Bear in mind a huge jump in bankruptcies and foreclosures may be coming anyway, but passing noting will provide the opportunity for more political finger-pointing.
I rate “nothing passes” as the least likely possibility with something like a 15% chance.
The In-Between Scenario
In-between covers so much ground that it’s hard to address every case. Should this happen, I would think it would be closer to the “one hell of a bloated bill” than not.
Congressional Meaning of Compromise
To congress, the word “compromise” does not mean giving up anything you want. Instead, it means giving the other guy something you do not want him to have, in return for a similar favor.
The process is much like asking a group of kids at a birthday party if they want cherry pie, chocolate cake, or fudge for desert and if there is no consensus winner, everyone gets a full slice of each, with chocolate chip cookies thrown in for good measure because that’s what cousin Susie likes. It’s irrelevant whether or not cousin Susie is even at the party.
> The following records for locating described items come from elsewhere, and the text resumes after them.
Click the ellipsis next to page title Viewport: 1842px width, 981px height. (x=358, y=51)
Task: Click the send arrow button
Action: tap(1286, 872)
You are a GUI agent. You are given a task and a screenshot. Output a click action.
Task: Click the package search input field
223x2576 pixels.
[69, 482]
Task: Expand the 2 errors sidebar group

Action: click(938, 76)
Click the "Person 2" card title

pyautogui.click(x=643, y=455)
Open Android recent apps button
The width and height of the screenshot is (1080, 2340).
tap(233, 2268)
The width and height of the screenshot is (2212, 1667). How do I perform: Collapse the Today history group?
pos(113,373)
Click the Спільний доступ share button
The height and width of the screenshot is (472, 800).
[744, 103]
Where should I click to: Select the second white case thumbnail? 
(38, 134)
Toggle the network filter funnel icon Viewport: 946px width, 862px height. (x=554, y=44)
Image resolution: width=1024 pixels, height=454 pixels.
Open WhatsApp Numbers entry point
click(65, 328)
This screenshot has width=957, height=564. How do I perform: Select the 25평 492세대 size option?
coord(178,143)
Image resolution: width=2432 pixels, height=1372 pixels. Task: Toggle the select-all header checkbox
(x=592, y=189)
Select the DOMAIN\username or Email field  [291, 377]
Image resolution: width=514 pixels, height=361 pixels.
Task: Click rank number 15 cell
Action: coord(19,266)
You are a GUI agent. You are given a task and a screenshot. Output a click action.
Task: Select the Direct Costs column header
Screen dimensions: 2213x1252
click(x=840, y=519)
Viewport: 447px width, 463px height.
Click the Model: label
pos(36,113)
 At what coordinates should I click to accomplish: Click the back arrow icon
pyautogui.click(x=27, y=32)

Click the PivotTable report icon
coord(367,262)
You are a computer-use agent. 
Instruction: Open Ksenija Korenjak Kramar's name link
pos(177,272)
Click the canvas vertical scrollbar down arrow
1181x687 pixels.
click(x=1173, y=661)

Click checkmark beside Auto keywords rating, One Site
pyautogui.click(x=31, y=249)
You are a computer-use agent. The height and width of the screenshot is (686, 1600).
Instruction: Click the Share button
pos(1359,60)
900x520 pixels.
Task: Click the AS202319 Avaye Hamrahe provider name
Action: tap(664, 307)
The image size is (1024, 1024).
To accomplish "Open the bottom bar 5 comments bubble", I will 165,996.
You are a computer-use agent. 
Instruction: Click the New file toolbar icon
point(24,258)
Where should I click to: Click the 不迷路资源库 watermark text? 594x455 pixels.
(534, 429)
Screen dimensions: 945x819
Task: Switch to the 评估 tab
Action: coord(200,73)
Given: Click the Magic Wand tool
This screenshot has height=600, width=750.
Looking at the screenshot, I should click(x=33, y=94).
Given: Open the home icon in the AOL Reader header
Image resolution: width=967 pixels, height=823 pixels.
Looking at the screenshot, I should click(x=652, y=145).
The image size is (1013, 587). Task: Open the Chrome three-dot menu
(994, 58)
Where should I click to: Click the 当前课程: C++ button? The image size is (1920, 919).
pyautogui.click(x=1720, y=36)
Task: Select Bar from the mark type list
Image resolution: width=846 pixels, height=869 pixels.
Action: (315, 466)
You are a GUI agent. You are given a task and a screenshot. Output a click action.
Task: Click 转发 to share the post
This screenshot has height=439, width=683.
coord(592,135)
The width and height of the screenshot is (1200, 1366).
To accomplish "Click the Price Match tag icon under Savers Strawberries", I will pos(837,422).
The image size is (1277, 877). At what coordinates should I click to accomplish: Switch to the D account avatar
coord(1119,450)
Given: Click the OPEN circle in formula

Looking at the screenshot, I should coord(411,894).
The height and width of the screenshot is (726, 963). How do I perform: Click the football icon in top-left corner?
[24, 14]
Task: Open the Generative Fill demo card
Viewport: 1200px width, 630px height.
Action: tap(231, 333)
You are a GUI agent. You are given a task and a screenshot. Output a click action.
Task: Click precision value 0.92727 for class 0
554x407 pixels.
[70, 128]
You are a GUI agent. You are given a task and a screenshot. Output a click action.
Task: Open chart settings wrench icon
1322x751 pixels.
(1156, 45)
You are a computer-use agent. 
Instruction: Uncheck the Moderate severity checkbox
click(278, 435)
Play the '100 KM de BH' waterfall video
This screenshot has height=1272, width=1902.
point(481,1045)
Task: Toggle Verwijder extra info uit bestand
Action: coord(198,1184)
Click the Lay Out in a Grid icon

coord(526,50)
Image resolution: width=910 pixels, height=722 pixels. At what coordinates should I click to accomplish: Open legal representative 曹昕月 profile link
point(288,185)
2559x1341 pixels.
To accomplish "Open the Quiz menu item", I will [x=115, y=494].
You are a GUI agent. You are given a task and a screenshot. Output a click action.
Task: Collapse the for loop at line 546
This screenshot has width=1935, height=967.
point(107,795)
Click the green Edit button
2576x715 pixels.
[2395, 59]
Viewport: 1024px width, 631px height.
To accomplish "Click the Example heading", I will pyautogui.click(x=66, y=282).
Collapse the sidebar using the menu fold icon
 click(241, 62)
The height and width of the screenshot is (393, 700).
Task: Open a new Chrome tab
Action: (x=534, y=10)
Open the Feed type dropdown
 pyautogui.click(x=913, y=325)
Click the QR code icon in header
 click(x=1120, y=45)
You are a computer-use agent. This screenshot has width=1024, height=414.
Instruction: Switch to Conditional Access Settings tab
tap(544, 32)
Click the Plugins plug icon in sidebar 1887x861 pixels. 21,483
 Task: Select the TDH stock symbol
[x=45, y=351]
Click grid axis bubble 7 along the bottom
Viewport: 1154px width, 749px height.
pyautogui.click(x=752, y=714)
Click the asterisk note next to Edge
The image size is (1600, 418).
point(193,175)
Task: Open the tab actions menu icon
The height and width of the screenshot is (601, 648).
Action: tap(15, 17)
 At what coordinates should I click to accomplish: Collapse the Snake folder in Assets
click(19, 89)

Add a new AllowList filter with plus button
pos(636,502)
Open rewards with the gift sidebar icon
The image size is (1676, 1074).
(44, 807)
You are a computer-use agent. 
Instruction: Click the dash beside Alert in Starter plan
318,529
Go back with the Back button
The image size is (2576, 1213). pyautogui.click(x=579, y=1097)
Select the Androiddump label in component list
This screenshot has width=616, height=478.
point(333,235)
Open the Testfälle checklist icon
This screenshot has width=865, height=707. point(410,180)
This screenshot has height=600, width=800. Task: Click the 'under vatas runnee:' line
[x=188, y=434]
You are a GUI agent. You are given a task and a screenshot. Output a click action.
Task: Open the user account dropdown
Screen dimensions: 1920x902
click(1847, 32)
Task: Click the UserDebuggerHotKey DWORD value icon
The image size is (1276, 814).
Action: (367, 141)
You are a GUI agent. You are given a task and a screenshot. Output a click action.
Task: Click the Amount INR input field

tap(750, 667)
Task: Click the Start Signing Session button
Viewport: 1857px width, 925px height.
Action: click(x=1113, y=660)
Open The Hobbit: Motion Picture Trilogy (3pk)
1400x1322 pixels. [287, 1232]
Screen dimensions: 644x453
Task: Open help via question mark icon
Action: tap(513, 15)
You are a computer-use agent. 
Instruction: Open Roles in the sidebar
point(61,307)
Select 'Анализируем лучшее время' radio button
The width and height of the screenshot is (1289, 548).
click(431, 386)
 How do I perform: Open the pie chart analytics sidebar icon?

Is it any wonder there is never any lasting progress on reducing the deficit?
Some Real Compromises
I would gladly trade extending unemployment benefits for a ground-breaking compromise such as scrapping Davis-Bacon or ending Collective Bargaining for public unions. Indeed, that kind of innovative compromise would have me singing hallelujah from the top of Sears Tower.
Much less enthusiastically, I would accept extending unemployment benefits if the compromise was to cut military spending to pay for it. However, a compromise to extend unemployment benefits for a doubling of reductions anywhere else would be a very good deal, although light-years away from the ground-breaking deal I mentioned above.
The same applies to extending the tax cuts for the wealthy. Fine, I am all in favor of extending tax cuts, but the Republicans should have to give up something they want to get it if they are serious about deficit reduction. Again, I would suggest a big enough reduction in military spending to cover it or better yet doubling a reduction in military spending to cover it.
There is amazingly fertile ground for real compromises. Unfortunately, another “green shoot” opportunity for genuine compromise is about to wither on the vine.
If this “compromise” farce passes as now expected, Obama and the Republicans are both hypocrites. So what else is new?